[Stored records]
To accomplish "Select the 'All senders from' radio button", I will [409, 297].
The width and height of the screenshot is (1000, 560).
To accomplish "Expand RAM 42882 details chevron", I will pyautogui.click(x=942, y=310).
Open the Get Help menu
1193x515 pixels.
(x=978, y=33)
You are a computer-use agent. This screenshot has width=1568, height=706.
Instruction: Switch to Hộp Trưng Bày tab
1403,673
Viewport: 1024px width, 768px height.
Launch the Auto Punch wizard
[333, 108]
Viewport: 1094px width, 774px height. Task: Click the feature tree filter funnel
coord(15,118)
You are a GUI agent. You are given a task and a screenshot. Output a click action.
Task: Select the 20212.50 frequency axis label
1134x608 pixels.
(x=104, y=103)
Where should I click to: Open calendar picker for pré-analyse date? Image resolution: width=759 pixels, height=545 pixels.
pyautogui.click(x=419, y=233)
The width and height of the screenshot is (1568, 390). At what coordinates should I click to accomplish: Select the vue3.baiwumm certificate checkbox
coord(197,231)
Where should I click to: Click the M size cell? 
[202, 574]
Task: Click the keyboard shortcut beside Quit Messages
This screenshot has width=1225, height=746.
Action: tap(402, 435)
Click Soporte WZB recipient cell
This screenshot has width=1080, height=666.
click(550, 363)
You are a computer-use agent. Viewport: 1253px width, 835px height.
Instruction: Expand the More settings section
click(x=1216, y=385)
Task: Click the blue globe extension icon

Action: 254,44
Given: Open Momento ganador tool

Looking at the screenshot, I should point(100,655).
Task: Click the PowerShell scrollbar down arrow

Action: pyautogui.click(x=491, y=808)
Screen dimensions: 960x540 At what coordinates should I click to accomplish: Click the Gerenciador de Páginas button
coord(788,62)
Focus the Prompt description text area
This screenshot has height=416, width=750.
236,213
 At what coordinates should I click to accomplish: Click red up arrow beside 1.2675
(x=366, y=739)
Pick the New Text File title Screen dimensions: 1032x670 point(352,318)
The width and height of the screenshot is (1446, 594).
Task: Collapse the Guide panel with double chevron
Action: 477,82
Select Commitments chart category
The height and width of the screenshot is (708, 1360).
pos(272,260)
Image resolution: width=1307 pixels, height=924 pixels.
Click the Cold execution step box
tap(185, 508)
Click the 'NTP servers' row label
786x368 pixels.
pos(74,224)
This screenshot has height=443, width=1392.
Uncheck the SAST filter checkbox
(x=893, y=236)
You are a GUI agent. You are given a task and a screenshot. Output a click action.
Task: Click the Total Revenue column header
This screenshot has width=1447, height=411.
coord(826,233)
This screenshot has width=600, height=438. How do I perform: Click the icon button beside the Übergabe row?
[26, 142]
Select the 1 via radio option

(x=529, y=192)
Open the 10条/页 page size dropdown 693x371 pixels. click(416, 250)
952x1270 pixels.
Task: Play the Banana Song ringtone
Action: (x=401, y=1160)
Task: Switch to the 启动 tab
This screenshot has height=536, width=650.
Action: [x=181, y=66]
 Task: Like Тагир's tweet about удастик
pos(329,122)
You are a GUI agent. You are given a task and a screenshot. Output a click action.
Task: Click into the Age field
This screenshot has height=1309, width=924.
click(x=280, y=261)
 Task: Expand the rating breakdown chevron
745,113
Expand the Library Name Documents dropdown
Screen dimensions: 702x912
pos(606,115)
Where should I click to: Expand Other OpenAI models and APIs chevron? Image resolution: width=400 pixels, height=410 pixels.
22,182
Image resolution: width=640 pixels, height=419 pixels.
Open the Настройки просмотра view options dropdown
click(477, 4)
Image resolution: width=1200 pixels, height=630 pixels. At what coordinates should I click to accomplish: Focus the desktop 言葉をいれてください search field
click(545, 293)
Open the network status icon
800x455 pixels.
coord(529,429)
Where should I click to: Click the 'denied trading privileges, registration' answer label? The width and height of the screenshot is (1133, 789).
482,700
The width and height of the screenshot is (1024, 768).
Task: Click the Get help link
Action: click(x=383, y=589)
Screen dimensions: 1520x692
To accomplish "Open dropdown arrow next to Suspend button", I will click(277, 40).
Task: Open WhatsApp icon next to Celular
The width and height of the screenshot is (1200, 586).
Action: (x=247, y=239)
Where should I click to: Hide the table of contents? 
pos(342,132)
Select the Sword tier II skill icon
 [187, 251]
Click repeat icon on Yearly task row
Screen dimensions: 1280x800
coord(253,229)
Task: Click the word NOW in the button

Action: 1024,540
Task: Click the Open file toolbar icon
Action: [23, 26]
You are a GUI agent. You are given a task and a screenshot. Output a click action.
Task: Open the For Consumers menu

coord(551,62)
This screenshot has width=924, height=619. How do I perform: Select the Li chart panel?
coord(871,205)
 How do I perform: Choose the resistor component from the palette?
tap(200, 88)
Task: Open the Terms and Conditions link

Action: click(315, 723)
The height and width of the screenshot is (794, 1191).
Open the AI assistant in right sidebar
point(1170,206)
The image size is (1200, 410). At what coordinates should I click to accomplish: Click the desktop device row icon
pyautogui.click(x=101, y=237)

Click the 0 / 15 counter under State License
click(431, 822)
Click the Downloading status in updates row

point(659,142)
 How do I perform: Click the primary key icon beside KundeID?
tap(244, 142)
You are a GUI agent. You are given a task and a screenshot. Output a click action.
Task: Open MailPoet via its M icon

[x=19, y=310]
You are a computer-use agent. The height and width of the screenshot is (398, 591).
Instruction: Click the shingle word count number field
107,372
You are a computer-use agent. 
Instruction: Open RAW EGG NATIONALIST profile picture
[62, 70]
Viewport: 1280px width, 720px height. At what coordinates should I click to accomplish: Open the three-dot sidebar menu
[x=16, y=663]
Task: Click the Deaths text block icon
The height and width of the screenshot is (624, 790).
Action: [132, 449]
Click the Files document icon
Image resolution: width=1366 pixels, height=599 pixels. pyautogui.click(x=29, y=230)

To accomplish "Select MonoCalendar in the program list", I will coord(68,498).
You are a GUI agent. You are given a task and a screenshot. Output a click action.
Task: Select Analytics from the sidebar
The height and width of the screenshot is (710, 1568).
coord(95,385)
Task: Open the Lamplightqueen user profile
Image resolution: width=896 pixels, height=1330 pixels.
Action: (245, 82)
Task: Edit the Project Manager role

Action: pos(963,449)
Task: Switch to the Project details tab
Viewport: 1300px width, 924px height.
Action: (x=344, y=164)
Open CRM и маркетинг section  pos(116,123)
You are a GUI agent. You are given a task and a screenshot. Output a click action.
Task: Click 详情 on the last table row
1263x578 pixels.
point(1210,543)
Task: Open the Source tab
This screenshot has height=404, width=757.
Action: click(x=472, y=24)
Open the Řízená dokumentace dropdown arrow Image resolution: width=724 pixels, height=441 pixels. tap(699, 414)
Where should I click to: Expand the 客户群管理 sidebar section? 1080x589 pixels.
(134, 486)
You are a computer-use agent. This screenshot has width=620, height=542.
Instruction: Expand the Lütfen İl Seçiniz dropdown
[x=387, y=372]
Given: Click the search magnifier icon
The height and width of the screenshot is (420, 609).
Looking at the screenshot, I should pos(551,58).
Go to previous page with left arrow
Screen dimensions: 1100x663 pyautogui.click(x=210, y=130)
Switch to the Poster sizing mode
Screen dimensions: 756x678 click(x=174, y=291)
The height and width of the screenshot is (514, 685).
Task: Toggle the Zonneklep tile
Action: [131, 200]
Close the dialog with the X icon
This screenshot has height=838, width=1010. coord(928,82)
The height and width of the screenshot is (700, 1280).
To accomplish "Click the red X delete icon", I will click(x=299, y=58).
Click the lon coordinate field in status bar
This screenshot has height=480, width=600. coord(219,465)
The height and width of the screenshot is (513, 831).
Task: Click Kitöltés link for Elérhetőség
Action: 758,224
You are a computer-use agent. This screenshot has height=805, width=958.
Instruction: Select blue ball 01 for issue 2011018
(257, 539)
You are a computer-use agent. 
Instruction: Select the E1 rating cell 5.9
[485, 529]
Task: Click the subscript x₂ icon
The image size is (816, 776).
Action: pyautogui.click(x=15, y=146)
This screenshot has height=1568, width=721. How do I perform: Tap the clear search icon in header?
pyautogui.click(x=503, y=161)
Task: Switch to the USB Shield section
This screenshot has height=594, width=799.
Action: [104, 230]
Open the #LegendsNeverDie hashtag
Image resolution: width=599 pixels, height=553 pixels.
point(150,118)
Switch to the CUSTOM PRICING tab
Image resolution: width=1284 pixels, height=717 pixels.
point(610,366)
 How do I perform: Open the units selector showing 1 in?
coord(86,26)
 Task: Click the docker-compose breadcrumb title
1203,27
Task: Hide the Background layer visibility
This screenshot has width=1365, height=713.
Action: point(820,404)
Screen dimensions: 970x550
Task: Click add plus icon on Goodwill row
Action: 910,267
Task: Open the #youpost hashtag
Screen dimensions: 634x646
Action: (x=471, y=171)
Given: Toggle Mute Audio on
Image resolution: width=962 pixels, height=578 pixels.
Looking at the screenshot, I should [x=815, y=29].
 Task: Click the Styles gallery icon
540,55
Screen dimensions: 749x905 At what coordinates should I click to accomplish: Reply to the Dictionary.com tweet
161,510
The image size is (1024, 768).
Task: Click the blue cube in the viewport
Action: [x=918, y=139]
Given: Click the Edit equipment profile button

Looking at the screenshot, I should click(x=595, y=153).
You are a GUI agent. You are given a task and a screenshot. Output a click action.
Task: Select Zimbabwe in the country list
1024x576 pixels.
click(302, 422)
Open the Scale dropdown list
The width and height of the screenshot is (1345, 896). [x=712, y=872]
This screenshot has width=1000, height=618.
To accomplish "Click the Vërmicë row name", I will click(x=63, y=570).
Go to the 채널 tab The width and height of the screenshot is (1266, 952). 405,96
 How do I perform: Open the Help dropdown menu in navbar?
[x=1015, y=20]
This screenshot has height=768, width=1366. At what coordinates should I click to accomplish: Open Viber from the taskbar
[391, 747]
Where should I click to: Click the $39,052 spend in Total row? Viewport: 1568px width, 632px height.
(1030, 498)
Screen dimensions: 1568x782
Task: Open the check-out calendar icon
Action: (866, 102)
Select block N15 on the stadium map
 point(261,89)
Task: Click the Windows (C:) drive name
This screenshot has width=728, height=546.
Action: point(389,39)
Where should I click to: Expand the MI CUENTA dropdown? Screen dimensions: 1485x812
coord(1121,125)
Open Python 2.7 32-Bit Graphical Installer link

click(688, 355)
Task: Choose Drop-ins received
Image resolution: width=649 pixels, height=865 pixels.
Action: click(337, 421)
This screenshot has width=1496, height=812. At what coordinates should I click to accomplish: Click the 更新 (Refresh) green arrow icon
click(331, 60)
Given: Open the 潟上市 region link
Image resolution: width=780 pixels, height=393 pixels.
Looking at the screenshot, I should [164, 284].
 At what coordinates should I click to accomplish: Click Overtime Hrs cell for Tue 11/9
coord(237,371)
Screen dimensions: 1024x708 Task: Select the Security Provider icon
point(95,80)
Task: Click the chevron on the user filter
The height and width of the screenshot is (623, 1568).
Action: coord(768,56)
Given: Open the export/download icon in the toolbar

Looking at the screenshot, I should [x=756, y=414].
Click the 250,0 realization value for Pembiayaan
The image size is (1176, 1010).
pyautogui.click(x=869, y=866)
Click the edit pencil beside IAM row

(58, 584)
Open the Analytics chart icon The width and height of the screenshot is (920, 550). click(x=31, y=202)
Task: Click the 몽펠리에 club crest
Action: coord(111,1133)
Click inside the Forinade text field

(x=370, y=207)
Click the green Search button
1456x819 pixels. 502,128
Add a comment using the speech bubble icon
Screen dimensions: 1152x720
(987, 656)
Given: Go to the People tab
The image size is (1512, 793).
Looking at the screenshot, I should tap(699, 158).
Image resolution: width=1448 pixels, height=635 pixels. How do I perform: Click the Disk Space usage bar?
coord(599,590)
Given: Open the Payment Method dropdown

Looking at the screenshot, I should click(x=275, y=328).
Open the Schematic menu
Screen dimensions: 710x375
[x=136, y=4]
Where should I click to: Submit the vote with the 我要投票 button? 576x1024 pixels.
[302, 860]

## [What the task requires]
As the answer, set down only the lines from the data above between the one holding "Task: Hide the Background layer visibility" and the one holding "Task: Select Zimbabwe in the country list", inclusive, exactly as they read.

## [Your response]
Task: Hide the Background layer visibility
This screenshot has width=1365, height=713.
Action: point(820,404)
Screen dimensions: 970x550
Task: Click add plus icon on Goodwill row
Action: 910,267
Task: Open the #youpost hashtag
Screen dimensions: 634x646
Action: (x=471, y=171)
Given: Toggle Mute Audio on
Image resolution: width=962 pixels, height=578 pixels.
Looking at the screenshot, I should [x=815, y=29].
 Task: Click the Styles gallery icon
540,55
Screen dimensions: 749x905 At what coordinates should I click to accomplish: Reply to the Dictionary.com tweet
161,510
The image size is (1024, 768).
Task: Click the blue cube in the viewport
Action: [x=918, y=139]
Given: Click the Edit equipment profile button

Looking at the screenshot, I should click(x=595, y=153).
You are a GUI agent. You are given a task and a screenshot. Output a click action.
Task: Select Zimbabwe in the country list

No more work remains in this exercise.